L’exécutif a bien nommé une directrice générale, Gabrielle Yacinthe, mais cela reste l’une des multiples décisions du président, objet de controverses.
Contesté sur plusieurs fronts
« Ce Cep est illégal et inconstitutionnel », critique Lisa François.
Plusieurs parlementaires et personnalités de la classe politique ont sévèrement critiqué l’installation, par Martelly, de six (6) membres de "conseil électoral permanent", soit les 3 représentants de l’exécutif et ceux du conseil supérieur du pouvoir judiciaire (Cspj), dont la procédure de désignation - par le juge Anel Alexis Joseph - reste controversée.
Le parlement, qui n’a pas encore désigné ses trois membres, demeure réfractaire sur la question de la création d’un conseil électoral permanent.
Dans le cas, où un organisme électoral doit être constitué, en définitive, plusieurs organisations de femmes, à l’instar de Fanm yo la, entendent bien mettre la balle dans le camp des sénateurs et députés.
Au-delà des controverses entourant le mode de désignation et de formation de cette entité électorale, l’organisation de promotion des droits politiques des femmes réitère sa détermination de faire respecter le quota de 30% des femmes dans tous les espaces de décisions politiques, y compris le conseil électoral qui devra organiser les prochains scrutins législatifs et municipaux, lesquels permettront d’élire 10 sénateurs et 140 conseils communaux.
Faute de renverser la vapeur, un sursaut du parlement
« Dans le cas précis du Cep, il y a eu une erreur concernant le respect du quota de 30% de femmes. Le pouvoir judiciaire et l’exécutif auraient dû prendre au moins une femme », estime le député d’Anse-à-Pitres (département du Sud-Est), Patrick Robasson, évoquant les intérêts politiques comme principale source de blocage.
Le processus d’inclusion des femmes aux postes politiques est dans une phase de démarrage, reconnaît, toutefois, Robasson ajoutant : « ce sera un peu difficile de respecter le quota de 30% des femmes dans toutes les institutions politiques ».
« Je pense que des efforts ont été accomplis », avance t-il.
« Si aucune femme ne postule pour représenter le parlement au Cep, il sera très difficile de les choisir », signale encore le député comme obstacle au respect de ce quota.

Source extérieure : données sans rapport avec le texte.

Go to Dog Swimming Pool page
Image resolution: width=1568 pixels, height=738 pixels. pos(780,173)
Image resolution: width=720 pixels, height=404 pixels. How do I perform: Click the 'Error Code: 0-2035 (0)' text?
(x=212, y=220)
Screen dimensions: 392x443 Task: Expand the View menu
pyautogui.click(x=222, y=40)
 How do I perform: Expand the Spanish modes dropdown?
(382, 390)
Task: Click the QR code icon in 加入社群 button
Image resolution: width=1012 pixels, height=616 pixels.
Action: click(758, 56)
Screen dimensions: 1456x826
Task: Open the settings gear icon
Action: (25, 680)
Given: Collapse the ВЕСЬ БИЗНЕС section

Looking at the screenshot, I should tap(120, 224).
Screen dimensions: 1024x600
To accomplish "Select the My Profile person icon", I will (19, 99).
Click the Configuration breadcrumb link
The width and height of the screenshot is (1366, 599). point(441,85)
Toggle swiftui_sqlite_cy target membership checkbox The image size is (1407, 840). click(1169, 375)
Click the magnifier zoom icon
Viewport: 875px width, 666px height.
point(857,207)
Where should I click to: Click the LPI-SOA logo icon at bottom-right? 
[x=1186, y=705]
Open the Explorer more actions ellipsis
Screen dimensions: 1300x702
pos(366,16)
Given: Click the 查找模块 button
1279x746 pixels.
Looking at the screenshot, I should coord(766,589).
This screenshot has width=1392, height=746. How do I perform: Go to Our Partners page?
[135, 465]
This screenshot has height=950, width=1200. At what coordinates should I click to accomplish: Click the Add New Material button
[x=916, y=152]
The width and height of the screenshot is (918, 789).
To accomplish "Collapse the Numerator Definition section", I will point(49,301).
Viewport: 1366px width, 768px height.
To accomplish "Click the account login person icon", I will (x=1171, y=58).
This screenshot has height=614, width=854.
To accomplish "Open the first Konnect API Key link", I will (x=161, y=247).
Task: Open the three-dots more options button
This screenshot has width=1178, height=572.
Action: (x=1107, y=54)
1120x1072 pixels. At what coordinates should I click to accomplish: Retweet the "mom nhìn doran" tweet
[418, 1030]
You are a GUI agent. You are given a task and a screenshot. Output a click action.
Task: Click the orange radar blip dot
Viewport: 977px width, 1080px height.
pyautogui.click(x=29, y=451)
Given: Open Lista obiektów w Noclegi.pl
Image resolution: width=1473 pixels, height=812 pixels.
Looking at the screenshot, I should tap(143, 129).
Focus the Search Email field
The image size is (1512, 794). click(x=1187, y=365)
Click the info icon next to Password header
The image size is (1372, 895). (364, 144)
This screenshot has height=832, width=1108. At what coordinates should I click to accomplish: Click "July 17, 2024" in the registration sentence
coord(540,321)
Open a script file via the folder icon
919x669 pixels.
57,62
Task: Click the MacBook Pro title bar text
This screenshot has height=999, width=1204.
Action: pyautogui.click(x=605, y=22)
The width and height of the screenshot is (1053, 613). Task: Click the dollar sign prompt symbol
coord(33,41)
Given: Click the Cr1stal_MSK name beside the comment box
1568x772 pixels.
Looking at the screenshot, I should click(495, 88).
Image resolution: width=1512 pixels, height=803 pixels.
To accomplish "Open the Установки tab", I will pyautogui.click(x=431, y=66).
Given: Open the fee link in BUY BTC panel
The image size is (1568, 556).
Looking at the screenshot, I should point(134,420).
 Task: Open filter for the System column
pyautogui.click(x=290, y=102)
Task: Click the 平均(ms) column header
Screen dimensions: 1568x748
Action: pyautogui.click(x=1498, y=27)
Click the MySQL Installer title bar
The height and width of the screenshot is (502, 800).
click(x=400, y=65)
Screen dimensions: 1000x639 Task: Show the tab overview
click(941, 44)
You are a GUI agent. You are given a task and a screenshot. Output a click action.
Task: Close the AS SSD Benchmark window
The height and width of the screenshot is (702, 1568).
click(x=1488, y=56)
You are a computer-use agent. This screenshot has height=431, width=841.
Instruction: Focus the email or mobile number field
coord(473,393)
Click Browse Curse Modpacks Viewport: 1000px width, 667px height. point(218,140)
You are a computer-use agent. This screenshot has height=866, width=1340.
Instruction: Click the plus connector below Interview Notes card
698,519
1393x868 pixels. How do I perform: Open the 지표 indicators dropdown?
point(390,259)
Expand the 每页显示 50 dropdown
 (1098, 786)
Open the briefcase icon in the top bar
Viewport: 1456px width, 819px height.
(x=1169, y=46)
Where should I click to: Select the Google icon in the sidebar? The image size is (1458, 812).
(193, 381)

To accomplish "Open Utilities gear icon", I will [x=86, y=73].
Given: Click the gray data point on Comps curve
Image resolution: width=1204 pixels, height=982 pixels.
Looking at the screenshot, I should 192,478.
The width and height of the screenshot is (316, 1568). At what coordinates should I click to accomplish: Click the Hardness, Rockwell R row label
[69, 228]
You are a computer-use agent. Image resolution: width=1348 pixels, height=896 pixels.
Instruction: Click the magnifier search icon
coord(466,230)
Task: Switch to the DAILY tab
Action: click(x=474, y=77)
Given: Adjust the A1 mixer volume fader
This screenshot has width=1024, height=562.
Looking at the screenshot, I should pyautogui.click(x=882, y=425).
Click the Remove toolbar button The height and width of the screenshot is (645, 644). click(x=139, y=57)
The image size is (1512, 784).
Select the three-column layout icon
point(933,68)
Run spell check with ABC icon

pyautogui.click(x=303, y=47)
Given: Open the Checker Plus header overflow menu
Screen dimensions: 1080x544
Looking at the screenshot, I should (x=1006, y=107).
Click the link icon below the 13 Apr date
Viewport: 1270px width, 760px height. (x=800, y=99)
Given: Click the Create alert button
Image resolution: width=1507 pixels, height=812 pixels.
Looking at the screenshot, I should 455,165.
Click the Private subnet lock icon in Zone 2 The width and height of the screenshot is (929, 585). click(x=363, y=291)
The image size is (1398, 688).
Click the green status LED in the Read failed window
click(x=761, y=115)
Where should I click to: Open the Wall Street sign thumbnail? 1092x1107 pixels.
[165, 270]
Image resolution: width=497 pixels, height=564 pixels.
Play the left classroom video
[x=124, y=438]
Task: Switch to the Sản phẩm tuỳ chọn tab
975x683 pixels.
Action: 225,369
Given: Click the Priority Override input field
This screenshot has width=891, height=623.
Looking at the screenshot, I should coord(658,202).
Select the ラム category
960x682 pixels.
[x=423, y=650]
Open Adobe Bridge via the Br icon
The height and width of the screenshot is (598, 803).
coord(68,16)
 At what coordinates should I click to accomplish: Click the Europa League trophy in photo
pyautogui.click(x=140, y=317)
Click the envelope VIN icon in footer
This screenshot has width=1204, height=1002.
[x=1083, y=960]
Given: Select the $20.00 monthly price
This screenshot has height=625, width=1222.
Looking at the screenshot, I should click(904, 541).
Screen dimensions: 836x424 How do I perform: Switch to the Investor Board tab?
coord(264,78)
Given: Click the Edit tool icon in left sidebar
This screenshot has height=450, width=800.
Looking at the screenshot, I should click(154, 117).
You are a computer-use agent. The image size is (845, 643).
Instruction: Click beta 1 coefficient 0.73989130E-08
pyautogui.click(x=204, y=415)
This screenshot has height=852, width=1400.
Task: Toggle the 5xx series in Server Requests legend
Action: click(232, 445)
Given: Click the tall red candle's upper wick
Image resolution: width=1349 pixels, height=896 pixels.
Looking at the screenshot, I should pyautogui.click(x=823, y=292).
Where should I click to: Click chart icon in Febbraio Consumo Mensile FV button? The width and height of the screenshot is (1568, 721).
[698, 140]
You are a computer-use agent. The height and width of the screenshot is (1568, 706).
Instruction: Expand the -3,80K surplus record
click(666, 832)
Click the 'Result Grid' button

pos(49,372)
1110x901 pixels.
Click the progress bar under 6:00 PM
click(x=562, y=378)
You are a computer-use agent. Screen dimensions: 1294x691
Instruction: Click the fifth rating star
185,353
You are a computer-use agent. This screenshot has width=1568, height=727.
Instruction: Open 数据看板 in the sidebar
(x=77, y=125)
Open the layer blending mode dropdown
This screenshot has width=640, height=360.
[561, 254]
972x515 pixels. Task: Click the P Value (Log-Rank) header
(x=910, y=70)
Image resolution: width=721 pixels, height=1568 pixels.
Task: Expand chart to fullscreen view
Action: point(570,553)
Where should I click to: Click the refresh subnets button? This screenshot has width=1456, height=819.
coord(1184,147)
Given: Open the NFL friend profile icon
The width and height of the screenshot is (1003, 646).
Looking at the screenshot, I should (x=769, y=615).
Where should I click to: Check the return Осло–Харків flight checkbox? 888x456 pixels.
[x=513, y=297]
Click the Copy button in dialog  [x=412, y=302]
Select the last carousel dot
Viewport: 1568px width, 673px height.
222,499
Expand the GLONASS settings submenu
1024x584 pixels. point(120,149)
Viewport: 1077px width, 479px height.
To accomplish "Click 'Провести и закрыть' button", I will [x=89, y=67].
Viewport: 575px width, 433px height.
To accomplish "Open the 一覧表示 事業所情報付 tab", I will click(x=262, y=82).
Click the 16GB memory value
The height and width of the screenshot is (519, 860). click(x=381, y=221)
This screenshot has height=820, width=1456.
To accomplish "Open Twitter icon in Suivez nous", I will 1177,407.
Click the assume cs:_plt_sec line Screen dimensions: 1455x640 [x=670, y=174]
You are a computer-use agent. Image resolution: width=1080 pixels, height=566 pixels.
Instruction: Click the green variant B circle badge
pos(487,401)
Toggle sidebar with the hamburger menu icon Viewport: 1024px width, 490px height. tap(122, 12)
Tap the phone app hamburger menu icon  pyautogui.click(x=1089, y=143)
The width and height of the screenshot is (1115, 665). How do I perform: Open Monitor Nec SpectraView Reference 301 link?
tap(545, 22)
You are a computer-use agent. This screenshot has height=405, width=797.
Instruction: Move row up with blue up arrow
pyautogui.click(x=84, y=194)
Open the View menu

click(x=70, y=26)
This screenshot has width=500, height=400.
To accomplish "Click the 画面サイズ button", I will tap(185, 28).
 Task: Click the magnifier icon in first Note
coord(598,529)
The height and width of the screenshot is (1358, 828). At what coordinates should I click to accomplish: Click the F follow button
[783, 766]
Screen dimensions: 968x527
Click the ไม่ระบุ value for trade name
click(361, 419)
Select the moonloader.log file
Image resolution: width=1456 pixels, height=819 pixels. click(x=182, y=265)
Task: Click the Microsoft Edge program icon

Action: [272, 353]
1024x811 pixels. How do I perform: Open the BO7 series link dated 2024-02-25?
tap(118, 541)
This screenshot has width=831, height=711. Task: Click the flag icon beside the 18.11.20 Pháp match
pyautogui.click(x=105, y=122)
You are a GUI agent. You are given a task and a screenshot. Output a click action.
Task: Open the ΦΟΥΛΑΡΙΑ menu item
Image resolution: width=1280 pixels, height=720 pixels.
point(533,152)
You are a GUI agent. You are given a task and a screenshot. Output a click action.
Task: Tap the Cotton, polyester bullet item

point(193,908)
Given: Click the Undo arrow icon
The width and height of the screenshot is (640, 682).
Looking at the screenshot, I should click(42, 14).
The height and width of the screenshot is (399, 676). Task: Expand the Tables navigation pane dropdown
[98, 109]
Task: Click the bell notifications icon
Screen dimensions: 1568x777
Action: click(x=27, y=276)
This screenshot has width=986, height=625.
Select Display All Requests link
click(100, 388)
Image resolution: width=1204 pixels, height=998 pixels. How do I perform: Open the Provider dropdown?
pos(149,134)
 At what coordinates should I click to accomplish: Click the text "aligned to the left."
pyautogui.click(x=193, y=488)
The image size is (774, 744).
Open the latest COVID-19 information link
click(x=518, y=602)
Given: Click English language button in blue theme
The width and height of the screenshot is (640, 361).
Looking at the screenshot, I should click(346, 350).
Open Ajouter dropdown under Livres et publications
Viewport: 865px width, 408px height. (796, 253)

Dans la mesure du possible, le parlement choisira au moins une femme pour le représenter au Cep, reste convaincu le député qui croit que la compétence, la capacité et l’honnêteté seront des éléments prioritaires dans ce choix.
De leur côté, les femmes députées entendent sensibiliser leurs collègues au parlement pour qu’il y ait au moins une femme représentée au conseil, annonce, pour sa part, la députée de Thomonde, Marie Denise Bernado.
« Nous continuons de faire du lobbying », indique également la militante Lisa François.
« Au niveau du parlement, nous ne voyons aucun blocage. Nous savons que sur les trois personnes qui vont être désignées, il y aura au moins une femme », affirme t-elle, confiante.
L’exécutif, le Cep et les femmes : la curieuse contradiction
Depuis l’arrivée de Laurent Salvador Lamothe au poste de premier ministre, le gouvernement ne cesse pas de claironner sa volonté d’inclure les femmes dans le pouvoir.
Aussi, n’est pas passé inaperçue la décision de l’exécutif de désigner trois hommes au Cep.
L’application des lois haïtiennes exige le rejet de toute demi-mesure et désinvolture, rappelle Lisa François.
Le nouveau cabinet ministériel du gouvernement de Laurent Salvador Lamothe, qui a pris fonction officiellement le mercredi 16 mai 2012, était, dès le départ, formé de 22 ministres, dont 15 hommes et 7 femmes (soit environ 32%).
Le premier ministre, Laurent Salvador Lamothe, avait fait valoir que c’est pour la première fois qu’un gouvernement en Haïti compte plus de 30% de femmes, le quota minimum prescrit par la loi.
Cependant plusieurs féministes n’avaient pas été dupes.
Elles avaient notamment signalé la perspective d’une « visibilité », attachée à cette démarche et surtout la nécessité de « conscience politique » chez ces femmes installées à des postes de décision. [emb kft rc apr 14/09/2012 12:25]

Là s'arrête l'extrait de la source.